Answer

**step1** Understanding the problem

We are given the average salary of a college instructor in 1925, which was $2300. We are also told that the average salary increased by $180 each year. We need to find the year when the average salary reached $10,040.

**step2** Calculating the total increase needed

First, we need to determine how much the salary increased from the starting amount in 1925 to the target amount of $10,040.
We can find this by subtracting the initial salary from the target salary.
Target salary: $$10,040$$
Initial salary: $$2,300$$
Total increase needed = $$10,040 - 2,300 = 7,740$$

**step3** Calculating the number of years for the increase

Since the salary increased by $180 each year, we can find out how many years it took to achieve a total increase of $7,740 by dividing the total increase by the annual increase.
Total increase: $$7,740$$
Annual increase: $$180$$
Number of years = $$7,740 \div 180$$
To perform the division:
$$7740 \div 180 = 774 \div 18$$
We can do this division:
$$77 \div 18 = 4$$ with a remainder of $$77 - (18 \times 4) = 77 - 72 = 5$$.
Bring down the next digit, which is 4, making it 54.
$$54 \div 18 = 3$$.
So, $$774 \div 18 = 43$$.
Therefore, it took 43 years for the salary to reach $10,040.

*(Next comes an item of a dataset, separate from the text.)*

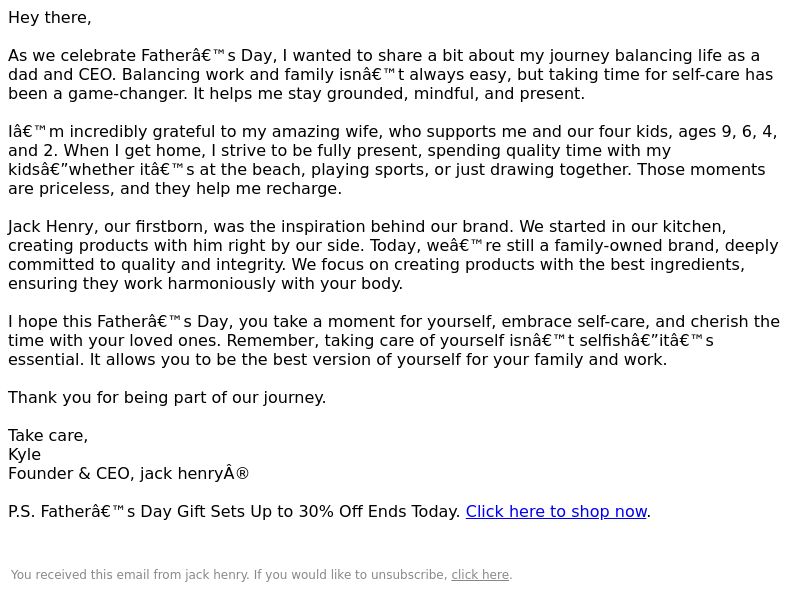This screenshot has width=800, height=600.
Task: Click the 'Take care,' sign-off line
Action: [x=48, y=436]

**step4** Determining the final year

The initial year was 1925, and it took 43 years for the salary to reach $10,040. To find the final year, we add the number of years to the initial year.
Initial year: $$1925$$
Number of years for increase: $$43$$
Final year = $$1925 + 43 = 1968$$
So, the average salary for a college instructor was $10,040 in the year 1968.